▶ [ACTION ITEM] Please copy out the records that follow exactly as they stand.

──────── DATA ────────

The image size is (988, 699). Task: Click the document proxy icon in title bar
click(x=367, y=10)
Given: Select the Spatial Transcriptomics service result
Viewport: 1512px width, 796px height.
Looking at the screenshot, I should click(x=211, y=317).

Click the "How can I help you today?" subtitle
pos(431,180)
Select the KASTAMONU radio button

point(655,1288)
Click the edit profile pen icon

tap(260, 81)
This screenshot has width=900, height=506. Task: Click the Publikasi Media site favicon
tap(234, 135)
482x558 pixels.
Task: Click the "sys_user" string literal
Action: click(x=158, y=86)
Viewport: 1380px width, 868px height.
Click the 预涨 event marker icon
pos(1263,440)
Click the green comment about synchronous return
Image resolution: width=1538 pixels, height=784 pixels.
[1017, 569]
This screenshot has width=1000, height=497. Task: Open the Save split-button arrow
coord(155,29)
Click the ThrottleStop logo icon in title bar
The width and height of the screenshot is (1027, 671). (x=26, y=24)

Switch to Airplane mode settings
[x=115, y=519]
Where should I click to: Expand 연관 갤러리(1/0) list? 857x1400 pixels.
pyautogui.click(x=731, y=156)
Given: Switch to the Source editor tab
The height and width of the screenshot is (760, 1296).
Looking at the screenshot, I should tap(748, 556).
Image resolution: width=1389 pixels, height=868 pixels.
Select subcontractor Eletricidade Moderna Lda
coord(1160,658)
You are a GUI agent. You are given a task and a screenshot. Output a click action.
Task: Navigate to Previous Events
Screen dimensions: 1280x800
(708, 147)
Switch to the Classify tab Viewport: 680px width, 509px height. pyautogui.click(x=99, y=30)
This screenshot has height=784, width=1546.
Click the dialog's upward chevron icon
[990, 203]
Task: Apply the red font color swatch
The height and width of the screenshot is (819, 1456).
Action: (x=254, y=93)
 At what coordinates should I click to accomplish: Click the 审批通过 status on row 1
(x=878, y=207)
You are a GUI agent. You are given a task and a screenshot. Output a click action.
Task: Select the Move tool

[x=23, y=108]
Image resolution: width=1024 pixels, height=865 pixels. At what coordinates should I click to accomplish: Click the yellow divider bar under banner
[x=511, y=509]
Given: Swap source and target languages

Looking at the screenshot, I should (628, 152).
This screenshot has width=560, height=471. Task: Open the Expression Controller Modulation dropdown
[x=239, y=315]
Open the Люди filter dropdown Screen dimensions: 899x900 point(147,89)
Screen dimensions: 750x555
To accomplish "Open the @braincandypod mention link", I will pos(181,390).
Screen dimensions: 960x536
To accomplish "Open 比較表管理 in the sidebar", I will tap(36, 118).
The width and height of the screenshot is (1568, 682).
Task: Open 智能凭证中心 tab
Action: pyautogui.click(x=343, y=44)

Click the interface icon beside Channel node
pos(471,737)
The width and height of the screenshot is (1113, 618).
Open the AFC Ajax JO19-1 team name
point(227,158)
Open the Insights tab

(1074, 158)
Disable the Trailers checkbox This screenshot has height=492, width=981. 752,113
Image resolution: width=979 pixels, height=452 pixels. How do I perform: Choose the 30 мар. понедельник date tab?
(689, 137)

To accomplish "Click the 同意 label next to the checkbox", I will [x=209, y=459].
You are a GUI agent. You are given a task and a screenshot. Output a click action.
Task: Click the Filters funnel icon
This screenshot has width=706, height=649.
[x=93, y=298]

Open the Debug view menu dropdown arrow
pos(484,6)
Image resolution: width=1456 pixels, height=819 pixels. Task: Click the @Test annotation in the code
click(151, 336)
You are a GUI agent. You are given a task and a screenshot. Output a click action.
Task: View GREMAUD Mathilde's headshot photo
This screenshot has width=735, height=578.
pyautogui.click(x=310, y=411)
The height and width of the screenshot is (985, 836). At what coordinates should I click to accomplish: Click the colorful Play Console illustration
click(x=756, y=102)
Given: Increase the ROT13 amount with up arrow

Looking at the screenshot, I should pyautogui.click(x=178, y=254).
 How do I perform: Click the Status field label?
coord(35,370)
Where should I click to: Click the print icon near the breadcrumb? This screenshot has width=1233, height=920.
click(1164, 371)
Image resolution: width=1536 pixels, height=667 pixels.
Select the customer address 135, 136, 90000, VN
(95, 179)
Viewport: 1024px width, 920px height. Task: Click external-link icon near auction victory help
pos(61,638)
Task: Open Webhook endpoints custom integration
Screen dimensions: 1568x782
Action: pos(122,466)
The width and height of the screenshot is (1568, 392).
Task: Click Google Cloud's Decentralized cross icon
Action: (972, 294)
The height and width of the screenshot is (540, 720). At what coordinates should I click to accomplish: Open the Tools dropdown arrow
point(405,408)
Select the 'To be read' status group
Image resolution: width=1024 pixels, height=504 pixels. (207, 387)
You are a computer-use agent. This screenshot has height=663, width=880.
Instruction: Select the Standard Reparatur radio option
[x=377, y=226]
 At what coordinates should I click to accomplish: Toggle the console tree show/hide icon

────────

▶ [EXERCISE ANSWER]
The image size is (988, 699). Task: Click the document proxy icon in title bar
click(x=367, y=10)
Given: Select the Spatial Transcriptomics service result
Viewport: 1512px width, 796px height.
Looking at the screenshot, I should click(x=211, y=317).

Click the "How can I help you today?" subtitle
pos(431,180)
Select the KASTAMONU radio button

point(655,1288)
Click the edit profile pen icon

tap(260, 81)
This screenshot has width=900, height=506. Task: Click the Publikasi Media site favicon
tap(234, 135)
482x558 pixels.
Task: Click the "sys_user" string literal
Action: click(x=158, y=86)
Viewport: 1380px width, 868px height.
Click the 预涨 event marker icon
pos(1263,440)
Click the green comment about synchronous return
Image resolution: width=1538 pixels, height=784 pixels.
[1017, 569]
This screenshot has width=1000, height=497. Task: Open the Save split-button arrow
coord(155,29)
Click the ThrottleStop logo icon in title bar
The width and height of the screenshot is (1027, 671). (x=26, y=24)

Switch to Airplane mode settings
[x=115, y=519]
Where should I click to: Expand 연관 갤러리(1/0) list? 857x1400 pixels.
pyautogui.click(x=731, y=156)
Given: Switch to the Source editor tab
The height and width of the screenshot is (760, 1296).
Looking at the screenshot, I should tap(748, 556).
Image resolution: width=1389 pixels, height=868 pixels.
Select subcontractor Eletricidade Moderna Lda
coord(1160,658)
You are a GUI agent. You are given a task and a screenshot. Output a click action.
Task: Navigate to Previous Events
Screen dimensions: 1280x800
(708, 147)
Switch to the Classify tab Viewport: 680px width, 509px height. pyautogui.click(x=99, y=30)
This screenshot has height=784, width=1546.
Click the dialog's upward chevron icon
[990, 203]
Task: Apply the red font color swatch
The height and width of the screenshot is (819, 1456).
Action: (x=254, y=93)
 At what coordinates should I click to accomplish: Click the 审批通过 status on row 1
(x=878, y=207)
You are a GUI agent. You are given a task and a screenshot. Output a click action.
Task: Select the Move tool

[x=23, y=108]
Image resolution: width=1024 pixels, height=865 pixels. At what coordinates should I click to accomplish: Click the yellow divider bar under banner
[x=511, y=509]
Given: Swap source and target languages

Looking at the screenshot, I should (628, 152).
This screenshot has width=560, height=471. Task: Open the Expression Controller Modulation dropdown
[x=239, y=315]
Open the Люди filter dropdown Screen dimensions: 899x900 point(147,89)
Screen dimensions: 750x555
To accomplish "Open the @braincandypod mention link", I will pos(181,390).
Screen dimensions: 960x536
To accomplish "Open 比較表管理 in the sidebar", I will tap(36, 118).
The width and height of the screenshot is (1568, 682).
Task: Open 智能凭证中心 tab
Action: pyautogui.click(x=343, y=44)

Click the interface icon beside Channel node
pos(471,737)
The width and height of the screenshot is (1113, 618).
Open the AFC Ajax JO19-1 team name
point(227,158)
Open the Insights tab

(1074, 158)
Disable the Trailers checkbox This screenshot has height=492, width=981. 752,113
Image resolution: width=979 pixels, height=452 pixels. How do I perform: Choose the 30 мар. понедельник date tab?
(689, 137)

To accomplish "Click the 同意 label next to the checkbox", I will [x=209, y=459].
You are a GUI agent. You are given a task and a screenshot. Output a click action.
Task: Click the Filters funnel icon
This screenshot has width=706, height=649.
[x=93, y=298]

Open the Debug view menu dropdown arrow
pos(484,6)
Image resolution: width=1456 pixels, height=819 pixels. Task: Click the @Test annotation in the code
click(151, 336)
You are a GUI agent. You are given a task and a screenshot. Output a click action.
Task: View GREMAUD Mathilde's headshot photo
This screenshot has width=735, height=578.
pyautogui.click(x=310, y=411)
The height and width of the screenshot is (985, 836). At what coordinates should I click to accomplish: Click the colorful Play Console illustration
click(x=756, y=102)
Given: Increase the ROT13 amount with up arrow

Looking at the screenshot, I should pyautogui.click(x=178, y=254).
 How do I perform: Click the Status field label?
coord(35,370)
Where should I click to: Click the print icon near the breadcrumb? This screenshot has width=1233, height=920.
click(1164, 371)
Image resolution: width=1536 pixels, height=667 pixels.
Select the customer address 135, 136, 90000, VN
(95, 179)
Viewport: 1024px width, 920px height. Task: Click external-link icon near auction victory help
pos(61,638)
Task: Open Webhook endpoints custom integration
Screen dimensions: 1568x782
Action: pos(122,466)
The width and height of the screenshot is (1568, 392).
Task: Click Google Cloud's Decentralized cross icon
Action: (972, 294)
The height and width of the screenshot is (540, 720). At what coordinates should I click to accomplish: Open the Tools dropdown arrow
point(405,408)
Select the 'To be read' status group
Image resolution: width=1024 pixels, height=504 pixels. (207, 387)
You are a computer-use agent. This screenshot has height=663, width=880.
Instruction: Select the Standard Reparatur radio option
[x=377, y=226]
 At what coordinates should I click to accomplish: Toggle the console tree show/hide icon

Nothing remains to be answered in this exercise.